### Task requirements
Copy out the lines beginning with the one that contains "Task: Click the cell with 13:00 start time" and ending with the last line below, exactly as they stand. Pictures are not copied.
:: Provided material ::
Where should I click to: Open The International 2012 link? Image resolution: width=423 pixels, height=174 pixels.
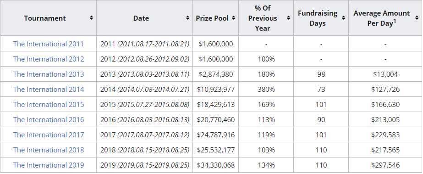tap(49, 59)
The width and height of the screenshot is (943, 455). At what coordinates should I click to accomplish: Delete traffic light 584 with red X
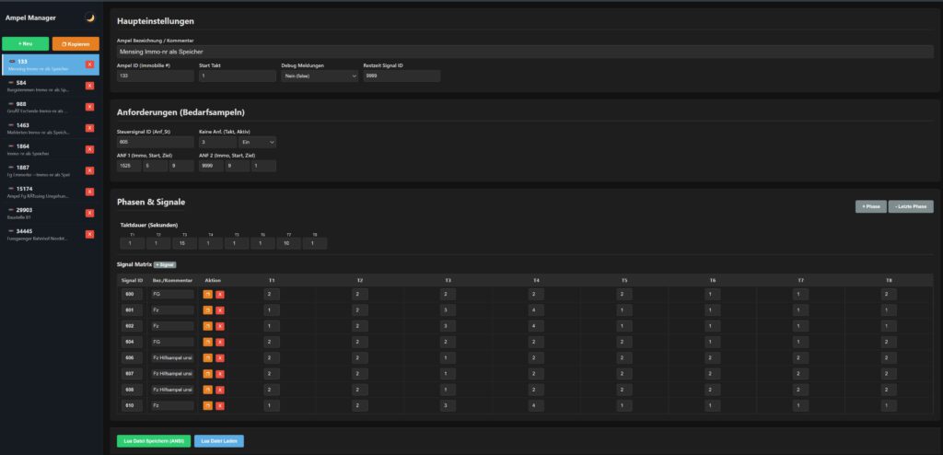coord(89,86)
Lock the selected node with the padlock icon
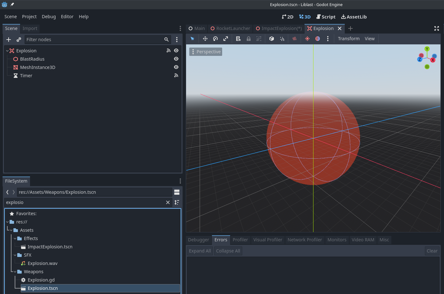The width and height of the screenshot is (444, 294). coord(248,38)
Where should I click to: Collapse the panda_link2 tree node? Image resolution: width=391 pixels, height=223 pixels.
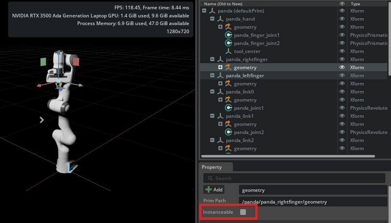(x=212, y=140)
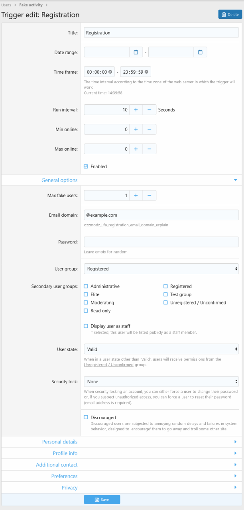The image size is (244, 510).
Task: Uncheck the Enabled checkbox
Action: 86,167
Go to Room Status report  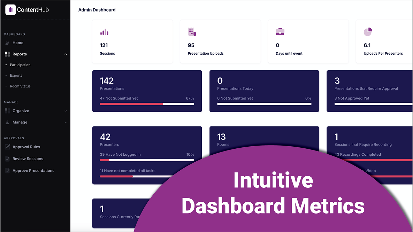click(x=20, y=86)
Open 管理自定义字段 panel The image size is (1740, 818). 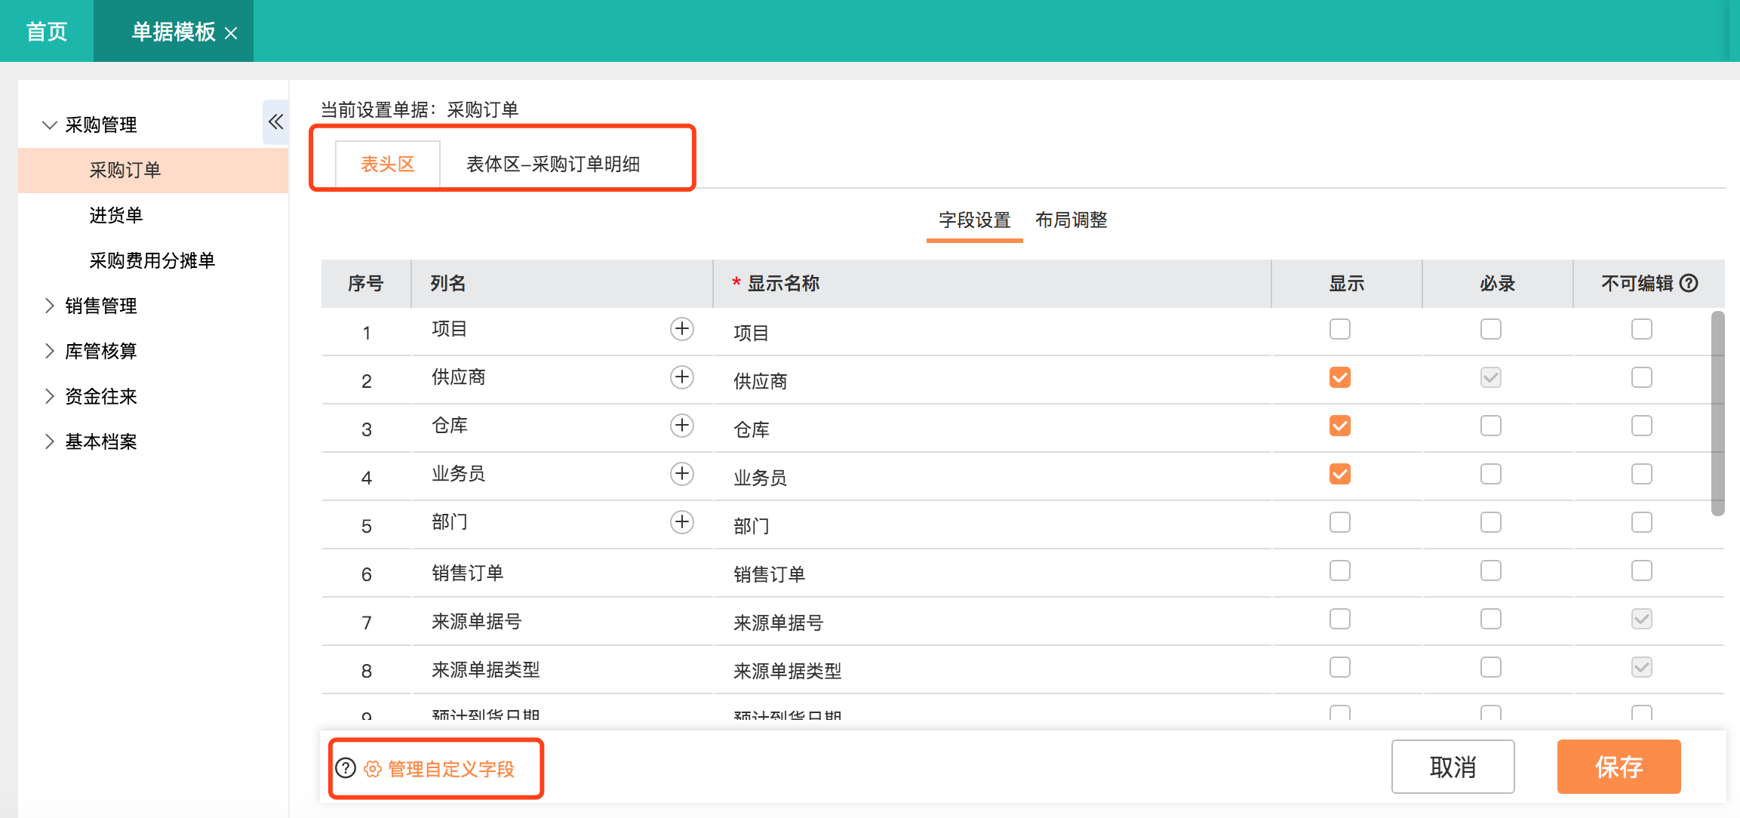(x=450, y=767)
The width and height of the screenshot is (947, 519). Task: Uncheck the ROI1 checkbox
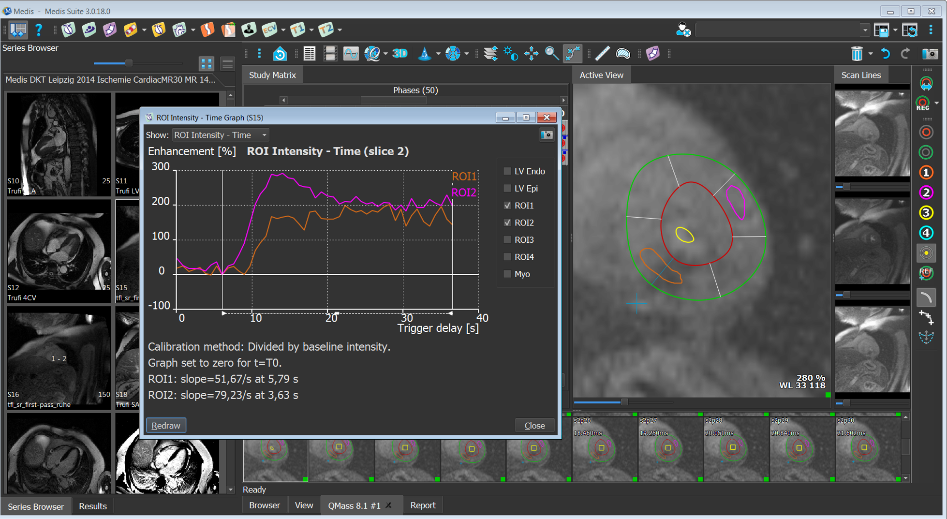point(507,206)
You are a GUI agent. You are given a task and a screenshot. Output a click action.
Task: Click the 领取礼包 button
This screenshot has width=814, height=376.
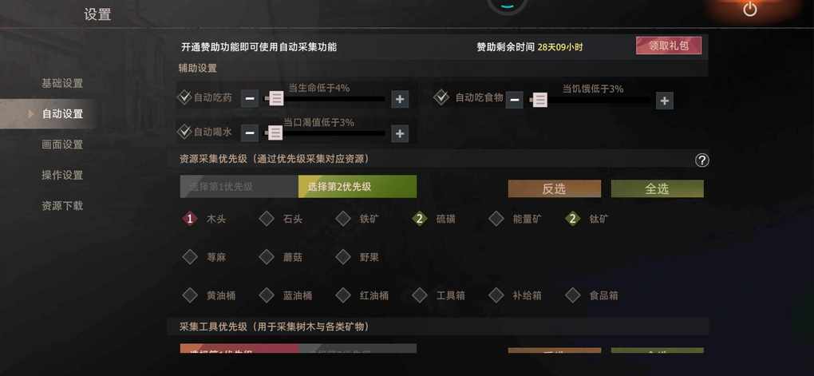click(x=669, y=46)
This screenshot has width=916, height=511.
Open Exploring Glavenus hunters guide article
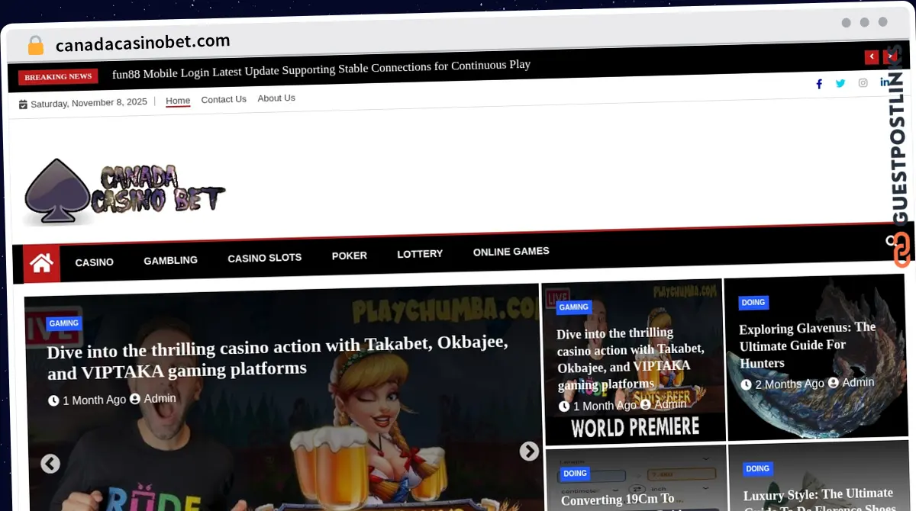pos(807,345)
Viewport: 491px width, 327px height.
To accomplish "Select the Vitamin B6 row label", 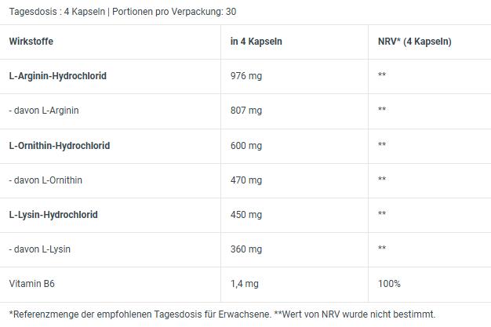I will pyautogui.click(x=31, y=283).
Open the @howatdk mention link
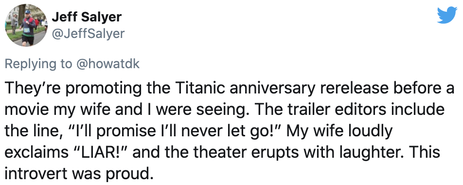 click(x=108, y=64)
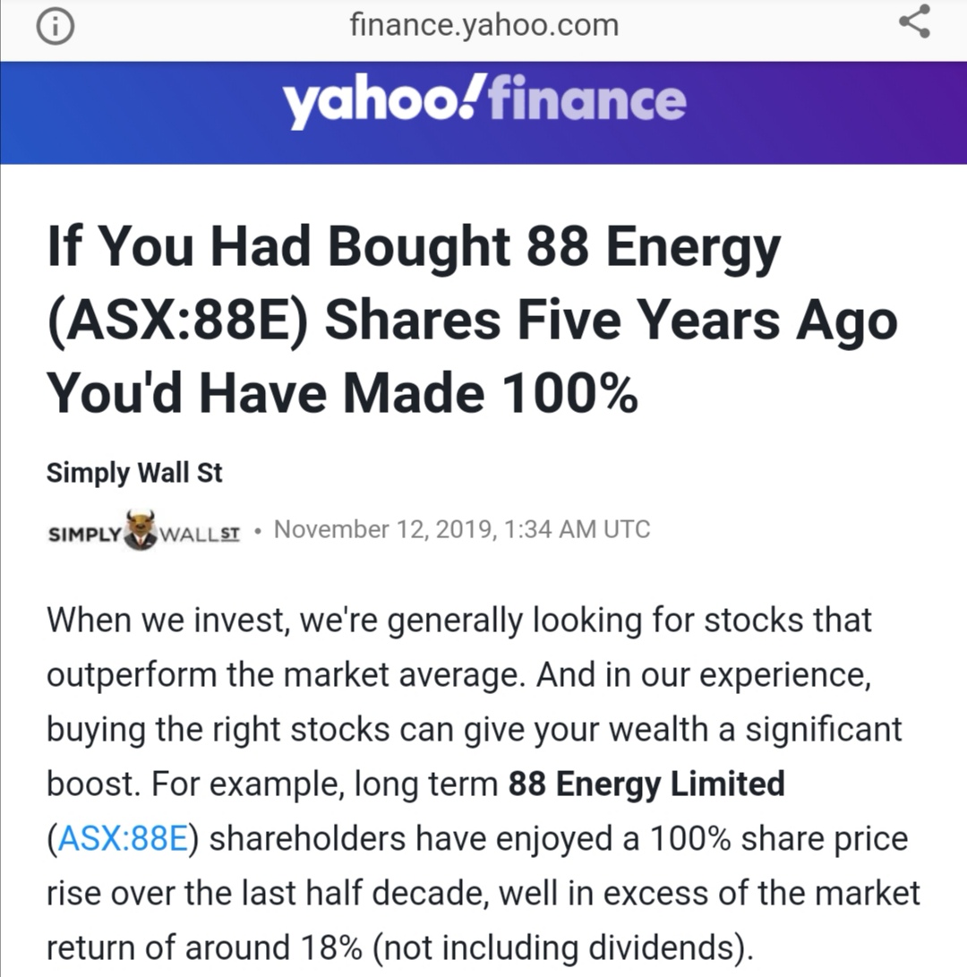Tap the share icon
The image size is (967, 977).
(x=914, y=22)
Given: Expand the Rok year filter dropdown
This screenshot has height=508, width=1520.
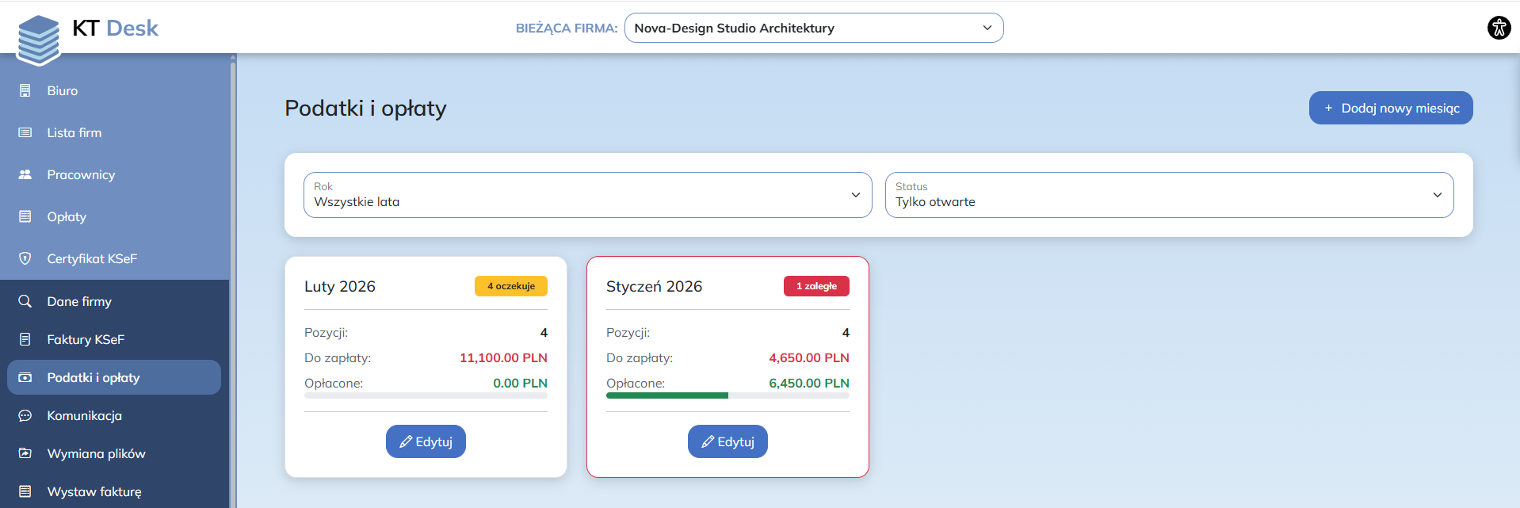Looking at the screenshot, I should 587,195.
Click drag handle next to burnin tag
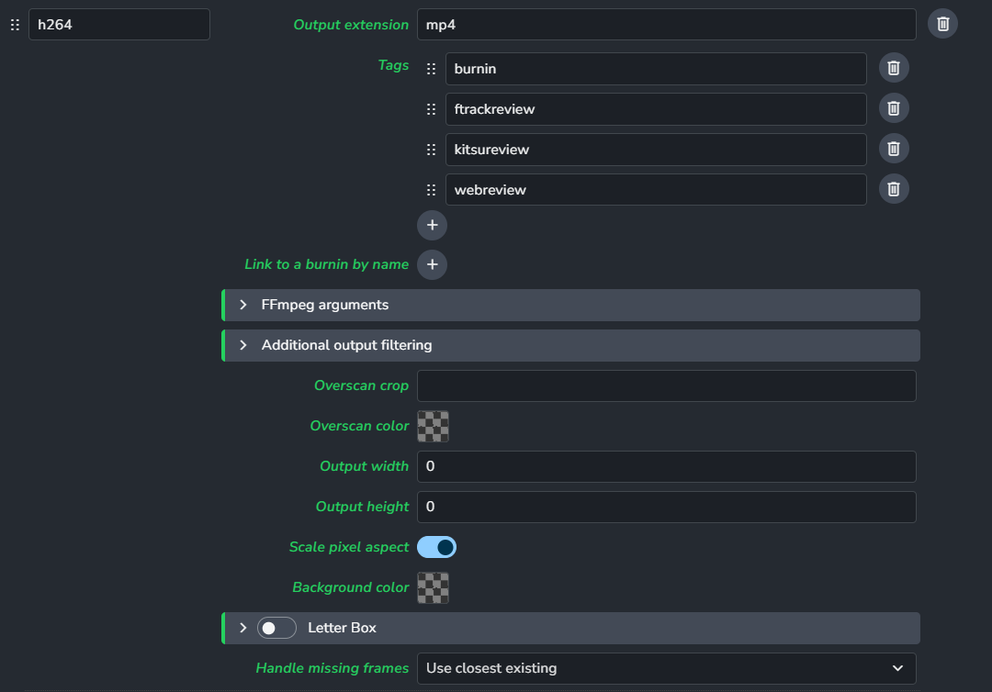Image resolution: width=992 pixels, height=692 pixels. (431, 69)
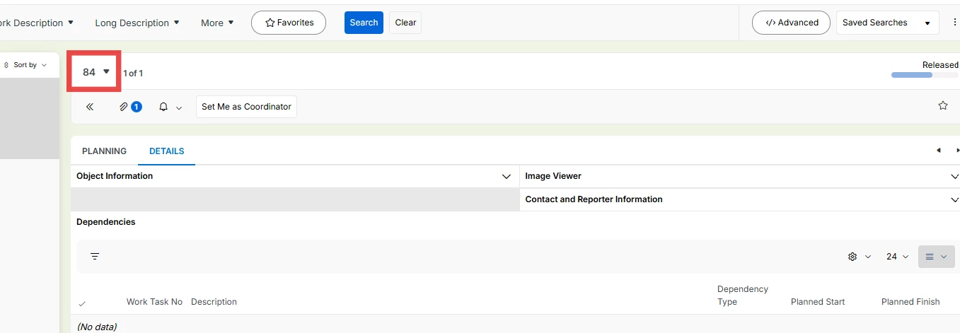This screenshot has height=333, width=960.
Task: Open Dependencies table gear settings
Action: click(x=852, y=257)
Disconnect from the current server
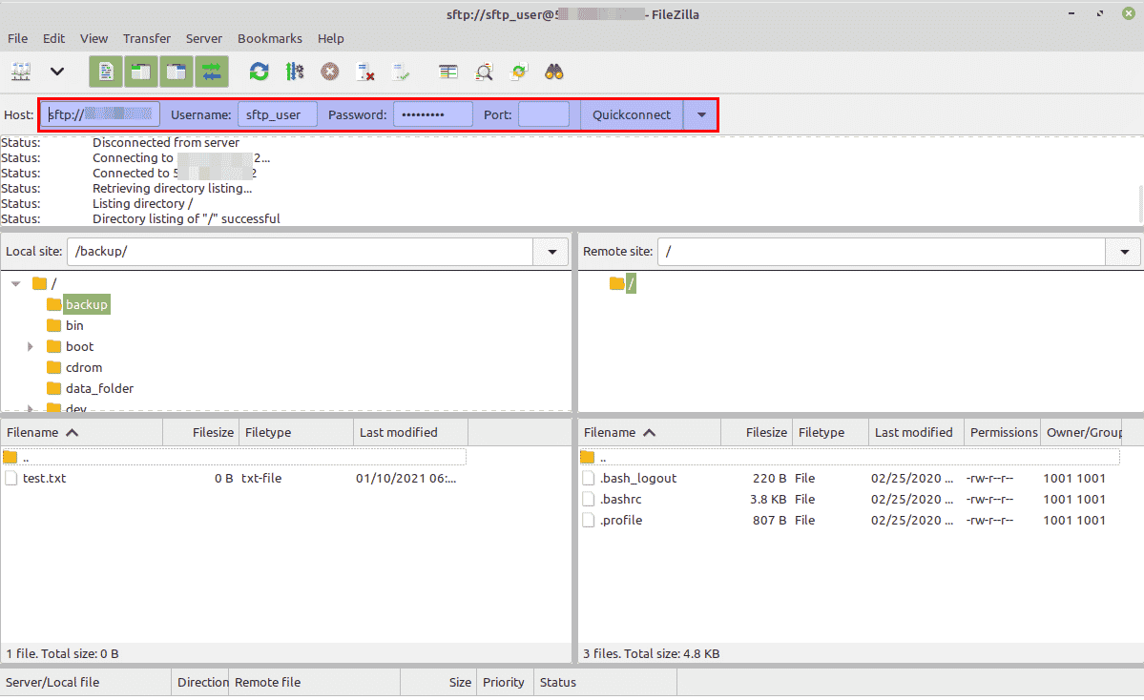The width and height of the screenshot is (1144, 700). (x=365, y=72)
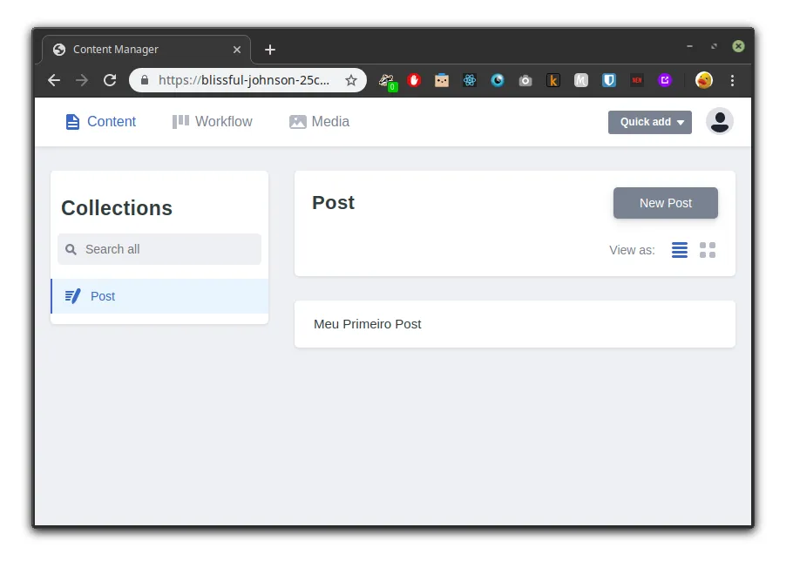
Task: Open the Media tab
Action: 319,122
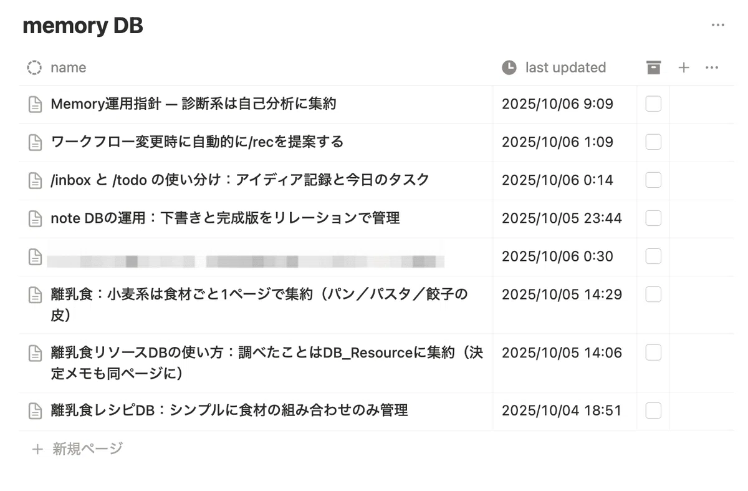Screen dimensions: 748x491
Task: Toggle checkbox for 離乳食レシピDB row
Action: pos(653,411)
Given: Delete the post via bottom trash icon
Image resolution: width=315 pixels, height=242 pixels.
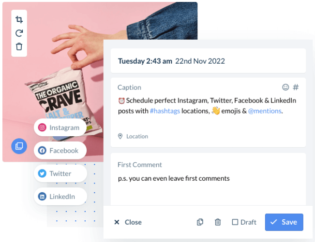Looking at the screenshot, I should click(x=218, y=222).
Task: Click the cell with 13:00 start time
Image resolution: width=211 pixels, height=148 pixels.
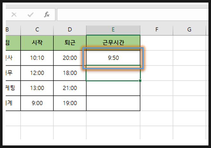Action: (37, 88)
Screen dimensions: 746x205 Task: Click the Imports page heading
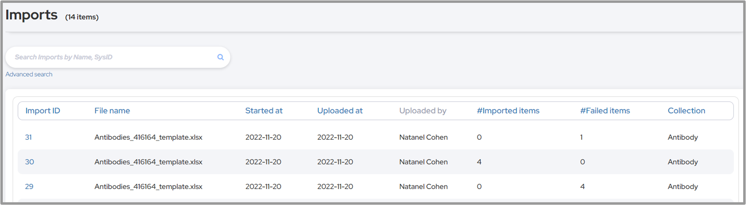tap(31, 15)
:::
### Solution to this task
Task: Click the cell with 13:00 start time
Image resolution: width=211 pixels, height=148 pixels.
Action: (37, 88)
Screen dimensions: 746x205 Task: Click the Imports page heading
tap(31, 15)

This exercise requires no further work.